- _TASK A_:
Pull out each line of the records that contains the string "FEDE", treating uppercase and lowercase letters as distinct.
◇ ◇ ◇ ◇ ◇ ◇ ◇
Lossless compression codec tuned for neural-network model weights
Project description
z4ai
A lossless compression codec for AI model checkpoints.
Keep model checkpoints small for storage and transfer - bit-for-bit reversible, with per-tensor random access. Most useful on collections of related checkpoints (training runs, fine-tune families, model registries), and in environments the Hugging Face Hub's Xet backend doesn't cover - self-hosted registries, internal MLOps, plain object storage.
Documentation - quickstart, full usage, how it works, and the API reference.
pip install z4ai
import z4ai
blob = z4ai.compress(weights_bytes) # smaller, self-describing
data = z4ai.decompress(blob) # byte-identical original
assert data == weights_bytes
Its strongest case is a sequence of related checkpoints - consecutive ones are ~95-99% identical, so each is stored as a tiny delta from the one before:
# store checkpoint N as the bit-exact delta from checkpoint N-1
delta = z4ai.compress_delta(step_2000, reference=step_1000)
◇ ◇ ◇ ◇ ◇ ◇ ◇
- _TASK B_:
Answer these questions from the z4ai project description, labeling each reply with its numeral on its own line:
(i) What command installs the package?
(ii) About how identical are consecutive checkpoints in a related sequence?
(iii) Which function stores a checkpoint as a delta from an earlier one?

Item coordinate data
◇ ◇ ◇ ◇ ◇ ◇ ◇
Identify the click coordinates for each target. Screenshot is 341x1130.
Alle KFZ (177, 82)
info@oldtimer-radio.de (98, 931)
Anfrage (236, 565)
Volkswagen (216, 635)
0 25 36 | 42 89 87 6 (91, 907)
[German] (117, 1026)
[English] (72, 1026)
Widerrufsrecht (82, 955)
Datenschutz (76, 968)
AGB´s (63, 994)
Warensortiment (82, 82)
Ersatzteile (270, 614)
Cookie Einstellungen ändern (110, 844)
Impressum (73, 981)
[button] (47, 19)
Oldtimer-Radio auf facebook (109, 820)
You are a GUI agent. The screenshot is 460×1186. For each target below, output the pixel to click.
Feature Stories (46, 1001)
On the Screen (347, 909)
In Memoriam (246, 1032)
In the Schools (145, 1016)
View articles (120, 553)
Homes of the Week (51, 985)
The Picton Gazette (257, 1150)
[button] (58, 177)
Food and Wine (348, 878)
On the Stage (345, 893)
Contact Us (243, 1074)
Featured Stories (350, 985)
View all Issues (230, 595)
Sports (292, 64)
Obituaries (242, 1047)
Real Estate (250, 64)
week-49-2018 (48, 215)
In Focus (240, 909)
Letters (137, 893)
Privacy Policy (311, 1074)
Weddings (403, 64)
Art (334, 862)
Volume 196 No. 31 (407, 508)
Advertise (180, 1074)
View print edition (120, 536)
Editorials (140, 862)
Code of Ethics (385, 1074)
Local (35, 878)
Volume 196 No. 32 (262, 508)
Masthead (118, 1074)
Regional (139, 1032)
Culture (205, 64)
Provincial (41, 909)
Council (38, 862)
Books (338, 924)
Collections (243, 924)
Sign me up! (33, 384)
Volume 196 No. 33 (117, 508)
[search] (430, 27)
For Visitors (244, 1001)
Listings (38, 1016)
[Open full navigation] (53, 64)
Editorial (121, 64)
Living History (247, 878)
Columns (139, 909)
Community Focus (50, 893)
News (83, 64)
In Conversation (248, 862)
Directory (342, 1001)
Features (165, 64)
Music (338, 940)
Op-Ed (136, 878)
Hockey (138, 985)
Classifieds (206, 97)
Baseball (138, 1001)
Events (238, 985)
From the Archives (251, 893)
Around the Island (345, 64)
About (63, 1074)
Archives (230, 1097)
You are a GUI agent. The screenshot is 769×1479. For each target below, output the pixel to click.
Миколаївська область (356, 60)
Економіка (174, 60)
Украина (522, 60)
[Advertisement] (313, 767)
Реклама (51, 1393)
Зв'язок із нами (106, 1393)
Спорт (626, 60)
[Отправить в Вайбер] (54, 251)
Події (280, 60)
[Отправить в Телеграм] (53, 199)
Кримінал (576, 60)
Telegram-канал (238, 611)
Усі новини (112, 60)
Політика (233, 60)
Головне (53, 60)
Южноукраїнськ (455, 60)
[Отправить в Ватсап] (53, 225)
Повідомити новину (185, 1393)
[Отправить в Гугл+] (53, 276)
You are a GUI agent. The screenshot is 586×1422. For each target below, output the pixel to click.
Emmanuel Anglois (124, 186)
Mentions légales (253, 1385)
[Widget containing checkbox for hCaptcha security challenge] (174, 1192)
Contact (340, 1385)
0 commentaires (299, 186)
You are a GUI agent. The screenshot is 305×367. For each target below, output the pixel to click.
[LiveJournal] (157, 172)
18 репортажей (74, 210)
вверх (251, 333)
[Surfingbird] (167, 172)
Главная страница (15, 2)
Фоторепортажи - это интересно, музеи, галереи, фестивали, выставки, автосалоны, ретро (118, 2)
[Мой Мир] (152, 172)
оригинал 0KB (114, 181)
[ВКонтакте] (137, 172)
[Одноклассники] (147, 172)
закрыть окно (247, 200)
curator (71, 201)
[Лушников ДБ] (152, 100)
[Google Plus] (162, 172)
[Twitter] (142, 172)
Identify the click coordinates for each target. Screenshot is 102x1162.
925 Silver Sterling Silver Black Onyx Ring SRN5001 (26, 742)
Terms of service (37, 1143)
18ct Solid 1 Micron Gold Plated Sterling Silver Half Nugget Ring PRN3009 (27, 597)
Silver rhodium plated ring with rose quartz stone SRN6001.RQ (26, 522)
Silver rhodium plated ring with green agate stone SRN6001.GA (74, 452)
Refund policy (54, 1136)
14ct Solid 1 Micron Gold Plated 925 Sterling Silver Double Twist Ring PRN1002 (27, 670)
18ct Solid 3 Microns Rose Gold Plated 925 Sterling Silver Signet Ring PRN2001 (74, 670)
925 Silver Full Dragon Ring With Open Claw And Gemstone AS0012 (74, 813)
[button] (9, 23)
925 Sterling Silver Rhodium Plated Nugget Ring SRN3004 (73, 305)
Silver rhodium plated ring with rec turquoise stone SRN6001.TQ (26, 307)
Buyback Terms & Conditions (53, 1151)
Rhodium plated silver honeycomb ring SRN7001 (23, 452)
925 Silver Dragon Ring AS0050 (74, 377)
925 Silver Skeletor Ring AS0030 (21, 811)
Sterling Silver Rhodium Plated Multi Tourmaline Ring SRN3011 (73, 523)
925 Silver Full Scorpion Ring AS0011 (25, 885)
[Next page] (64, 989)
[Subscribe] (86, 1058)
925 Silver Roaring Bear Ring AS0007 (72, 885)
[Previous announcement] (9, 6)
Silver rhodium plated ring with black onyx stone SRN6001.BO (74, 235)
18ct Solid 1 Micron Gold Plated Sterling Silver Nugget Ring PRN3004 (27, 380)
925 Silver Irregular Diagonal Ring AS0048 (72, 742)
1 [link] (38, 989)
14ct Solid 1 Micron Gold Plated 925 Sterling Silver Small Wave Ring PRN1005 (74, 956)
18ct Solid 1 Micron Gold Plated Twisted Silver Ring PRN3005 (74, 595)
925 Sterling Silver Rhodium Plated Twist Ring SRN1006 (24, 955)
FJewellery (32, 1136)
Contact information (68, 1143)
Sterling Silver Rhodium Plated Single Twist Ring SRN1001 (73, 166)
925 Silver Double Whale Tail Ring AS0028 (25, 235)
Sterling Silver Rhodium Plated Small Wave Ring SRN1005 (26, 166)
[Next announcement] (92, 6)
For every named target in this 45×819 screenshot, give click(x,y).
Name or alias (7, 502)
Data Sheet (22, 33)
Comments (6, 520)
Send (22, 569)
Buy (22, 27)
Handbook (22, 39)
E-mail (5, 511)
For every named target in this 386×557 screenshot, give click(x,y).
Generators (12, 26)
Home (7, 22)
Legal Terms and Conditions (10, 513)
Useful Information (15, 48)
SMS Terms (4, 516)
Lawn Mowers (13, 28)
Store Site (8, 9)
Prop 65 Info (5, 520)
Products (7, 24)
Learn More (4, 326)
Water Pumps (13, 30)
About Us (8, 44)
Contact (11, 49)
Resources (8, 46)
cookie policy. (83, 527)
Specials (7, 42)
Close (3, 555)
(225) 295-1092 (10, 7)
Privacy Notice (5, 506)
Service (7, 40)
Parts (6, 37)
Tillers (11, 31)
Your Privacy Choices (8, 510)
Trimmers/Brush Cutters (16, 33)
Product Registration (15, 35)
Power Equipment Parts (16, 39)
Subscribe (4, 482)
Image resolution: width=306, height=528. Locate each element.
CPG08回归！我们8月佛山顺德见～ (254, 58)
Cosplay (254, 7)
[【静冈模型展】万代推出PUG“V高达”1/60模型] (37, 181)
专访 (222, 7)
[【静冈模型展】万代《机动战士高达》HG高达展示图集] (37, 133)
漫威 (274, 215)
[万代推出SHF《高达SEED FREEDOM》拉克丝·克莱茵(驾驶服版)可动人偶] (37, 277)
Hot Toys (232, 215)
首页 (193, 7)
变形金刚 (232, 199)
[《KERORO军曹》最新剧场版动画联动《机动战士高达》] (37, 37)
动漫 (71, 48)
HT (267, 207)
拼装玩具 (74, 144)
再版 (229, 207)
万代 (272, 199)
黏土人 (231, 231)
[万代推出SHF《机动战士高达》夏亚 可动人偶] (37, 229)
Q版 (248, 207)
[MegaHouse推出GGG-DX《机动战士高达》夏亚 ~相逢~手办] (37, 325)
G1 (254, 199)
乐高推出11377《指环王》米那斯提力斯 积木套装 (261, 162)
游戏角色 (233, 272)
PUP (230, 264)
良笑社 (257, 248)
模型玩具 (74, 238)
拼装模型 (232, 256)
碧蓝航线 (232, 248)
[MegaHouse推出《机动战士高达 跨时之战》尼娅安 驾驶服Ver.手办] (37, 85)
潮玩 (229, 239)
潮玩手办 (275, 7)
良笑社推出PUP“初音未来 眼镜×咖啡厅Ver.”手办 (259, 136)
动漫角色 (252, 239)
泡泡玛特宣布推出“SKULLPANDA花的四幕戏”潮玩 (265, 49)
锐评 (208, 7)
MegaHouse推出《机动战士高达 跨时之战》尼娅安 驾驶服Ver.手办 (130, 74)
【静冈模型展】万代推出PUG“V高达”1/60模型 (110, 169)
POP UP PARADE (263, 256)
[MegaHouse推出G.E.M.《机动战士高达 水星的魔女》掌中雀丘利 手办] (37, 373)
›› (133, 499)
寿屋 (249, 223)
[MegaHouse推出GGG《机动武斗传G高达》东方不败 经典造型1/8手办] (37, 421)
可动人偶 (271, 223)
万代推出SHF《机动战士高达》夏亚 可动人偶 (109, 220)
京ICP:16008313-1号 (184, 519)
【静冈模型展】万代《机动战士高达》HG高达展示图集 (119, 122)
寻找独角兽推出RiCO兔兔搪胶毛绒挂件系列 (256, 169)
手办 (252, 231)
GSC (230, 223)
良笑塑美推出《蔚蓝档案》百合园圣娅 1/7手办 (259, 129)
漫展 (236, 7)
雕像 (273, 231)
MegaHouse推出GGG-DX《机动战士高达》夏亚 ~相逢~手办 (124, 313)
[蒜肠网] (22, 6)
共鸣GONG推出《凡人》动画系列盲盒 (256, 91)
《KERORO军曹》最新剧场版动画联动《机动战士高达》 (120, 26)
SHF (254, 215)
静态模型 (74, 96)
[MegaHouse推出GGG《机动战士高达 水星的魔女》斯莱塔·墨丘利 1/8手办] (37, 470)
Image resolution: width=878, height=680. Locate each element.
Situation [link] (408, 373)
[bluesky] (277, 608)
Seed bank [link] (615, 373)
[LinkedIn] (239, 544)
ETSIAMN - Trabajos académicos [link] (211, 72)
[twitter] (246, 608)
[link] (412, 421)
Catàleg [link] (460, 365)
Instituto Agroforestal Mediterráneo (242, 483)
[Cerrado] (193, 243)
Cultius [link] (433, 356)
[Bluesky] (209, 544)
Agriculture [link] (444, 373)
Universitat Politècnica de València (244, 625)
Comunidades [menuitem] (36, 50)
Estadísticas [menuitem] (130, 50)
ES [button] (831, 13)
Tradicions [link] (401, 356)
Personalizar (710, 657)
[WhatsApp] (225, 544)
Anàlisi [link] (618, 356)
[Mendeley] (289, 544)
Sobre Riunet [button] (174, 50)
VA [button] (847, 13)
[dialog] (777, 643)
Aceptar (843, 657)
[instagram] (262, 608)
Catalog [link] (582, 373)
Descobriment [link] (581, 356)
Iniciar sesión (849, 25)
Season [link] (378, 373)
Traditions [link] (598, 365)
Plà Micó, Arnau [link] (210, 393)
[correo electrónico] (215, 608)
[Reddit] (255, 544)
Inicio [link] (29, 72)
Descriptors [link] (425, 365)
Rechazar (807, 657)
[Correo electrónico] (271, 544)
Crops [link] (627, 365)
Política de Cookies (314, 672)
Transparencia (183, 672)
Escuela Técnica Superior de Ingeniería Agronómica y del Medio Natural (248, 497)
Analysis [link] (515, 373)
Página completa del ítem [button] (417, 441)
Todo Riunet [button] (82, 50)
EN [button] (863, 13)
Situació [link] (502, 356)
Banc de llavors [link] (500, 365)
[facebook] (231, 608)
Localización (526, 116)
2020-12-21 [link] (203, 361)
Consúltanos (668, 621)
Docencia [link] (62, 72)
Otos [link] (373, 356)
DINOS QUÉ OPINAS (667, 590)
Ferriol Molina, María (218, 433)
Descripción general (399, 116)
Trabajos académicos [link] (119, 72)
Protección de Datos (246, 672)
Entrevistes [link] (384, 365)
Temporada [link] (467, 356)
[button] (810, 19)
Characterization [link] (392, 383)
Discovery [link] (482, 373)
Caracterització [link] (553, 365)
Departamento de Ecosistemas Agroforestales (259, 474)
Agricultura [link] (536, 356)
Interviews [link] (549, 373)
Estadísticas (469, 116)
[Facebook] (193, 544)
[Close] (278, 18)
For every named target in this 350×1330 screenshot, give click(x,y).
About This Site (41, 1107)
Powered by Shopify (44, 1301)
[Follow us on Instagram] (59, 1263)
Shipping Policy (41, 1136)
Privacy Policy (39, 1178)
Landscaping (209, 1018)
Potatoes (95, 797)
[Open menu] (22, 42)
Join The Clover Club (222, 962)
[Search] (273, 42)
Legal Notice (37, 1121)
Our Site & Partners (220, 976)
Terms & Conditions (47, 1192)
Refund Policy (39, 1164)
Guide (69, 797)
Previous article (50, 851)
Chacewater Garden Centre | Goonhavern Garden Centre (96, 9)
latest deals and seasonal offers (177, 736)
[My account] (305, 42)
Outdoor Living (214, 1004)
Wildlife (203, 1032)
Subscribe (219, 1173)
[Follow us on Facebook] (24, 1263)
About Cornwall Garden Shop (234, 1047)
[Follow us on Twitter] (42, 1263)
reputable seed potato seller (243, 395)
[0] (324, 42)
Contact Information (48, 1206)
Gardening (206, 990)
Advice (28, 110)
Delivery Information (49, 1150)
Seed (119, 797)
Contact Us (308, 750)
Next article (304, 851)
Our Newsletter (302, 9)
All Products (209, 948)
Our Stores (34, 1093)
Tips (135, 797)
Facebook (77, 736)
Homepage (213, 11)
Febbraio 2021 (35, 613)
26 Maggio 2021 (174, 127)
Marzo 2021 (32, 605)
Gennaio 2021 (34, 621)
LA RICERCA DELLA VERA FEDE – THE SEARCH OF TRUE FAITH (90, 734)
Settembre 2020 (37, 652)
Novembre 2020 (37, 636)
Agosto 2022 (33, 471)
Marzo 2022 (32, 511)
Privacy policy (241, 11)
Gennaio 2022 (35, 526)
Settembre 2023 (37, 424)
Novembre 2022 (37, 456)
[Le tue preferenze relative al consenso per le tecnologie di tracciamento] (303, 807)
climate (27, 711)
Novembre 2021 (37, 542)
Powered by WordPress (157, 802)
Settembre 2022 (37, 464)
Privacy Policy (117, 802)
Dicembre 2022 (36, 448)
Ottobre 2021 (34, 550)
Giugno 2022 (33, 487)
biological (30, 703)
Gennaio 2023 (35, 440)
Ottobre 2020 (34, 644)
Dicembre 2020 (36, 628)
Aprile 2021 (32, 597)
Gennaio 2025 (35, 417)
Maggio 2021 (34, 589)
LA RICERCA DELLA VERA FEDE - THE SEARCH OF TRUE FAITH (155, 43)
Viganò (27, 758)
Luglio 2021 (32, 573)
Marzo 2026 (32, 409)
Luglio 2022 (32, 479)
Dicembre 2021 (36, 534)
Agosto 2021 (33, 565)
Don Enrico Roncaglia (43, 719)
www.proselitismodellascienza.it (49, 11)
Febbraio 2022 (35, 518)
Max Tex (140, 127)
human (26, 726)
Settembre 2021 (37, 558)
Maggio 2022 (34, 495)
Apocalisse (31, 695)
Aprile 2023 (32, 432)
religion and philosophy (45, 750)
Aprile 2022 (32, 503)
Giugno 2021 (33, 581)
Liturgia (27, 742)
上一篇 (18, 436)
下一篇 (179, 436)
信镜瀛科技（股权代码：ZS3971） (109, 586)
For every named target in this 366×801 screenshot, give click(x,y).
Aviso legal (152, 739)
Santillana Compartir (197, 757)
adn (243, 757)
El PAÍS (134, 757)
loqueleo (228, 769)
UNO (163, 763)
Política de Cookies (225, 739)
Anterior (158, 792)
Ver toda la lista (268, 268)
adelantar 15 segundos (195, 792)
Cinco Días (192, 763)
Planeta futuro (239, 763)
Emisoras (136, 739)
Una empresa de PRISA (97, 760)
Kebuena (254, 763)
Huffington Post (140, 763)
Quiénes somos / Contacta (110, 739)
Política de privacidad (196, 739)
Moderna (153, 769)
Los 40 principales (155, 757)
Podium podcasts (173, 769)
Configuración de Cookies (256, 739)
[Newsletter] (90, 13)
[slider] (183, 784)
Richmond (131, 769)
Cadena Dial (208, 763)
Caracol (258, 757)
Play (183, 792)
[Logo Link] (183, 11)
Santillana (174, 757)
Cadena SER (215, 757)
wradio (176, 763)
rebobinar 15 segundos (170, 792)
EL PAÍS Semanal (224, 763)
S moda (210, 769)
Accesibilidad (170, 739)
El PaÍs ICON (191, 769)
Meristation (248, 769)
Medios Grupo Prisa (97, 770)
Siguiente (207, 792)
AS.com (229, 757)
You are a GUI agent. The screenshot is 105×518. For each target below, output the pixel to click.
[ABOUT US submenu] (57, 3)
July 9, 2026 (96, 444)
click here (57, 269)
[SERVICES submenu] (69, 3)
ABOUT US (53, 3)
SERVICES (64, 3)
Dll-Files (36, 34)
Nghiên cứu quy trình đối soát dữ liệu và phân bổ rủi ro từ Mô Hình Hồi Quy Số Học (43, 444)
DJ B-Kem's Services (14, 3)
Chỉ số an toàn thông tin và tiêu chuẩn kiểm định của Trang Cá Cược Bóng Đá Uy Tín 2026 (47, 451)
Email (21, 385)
◇ ◇ ◇ ◇ ◇ ◇ ◇
- _WRITTEN REPLY A_:
LA RICERCA DELLA VERA FEDE – THE SEARCH OF TRUE FAITH (90, 734)
LA RICERCA DELLA VERA FEDE - THE SEARCH OF TRUE FAITH (155, 43)

- _WRITTEN REPLY B_:
(i) pip install z4ai
(ii) About 95-99% identical
(iii) z4ai.compress_delta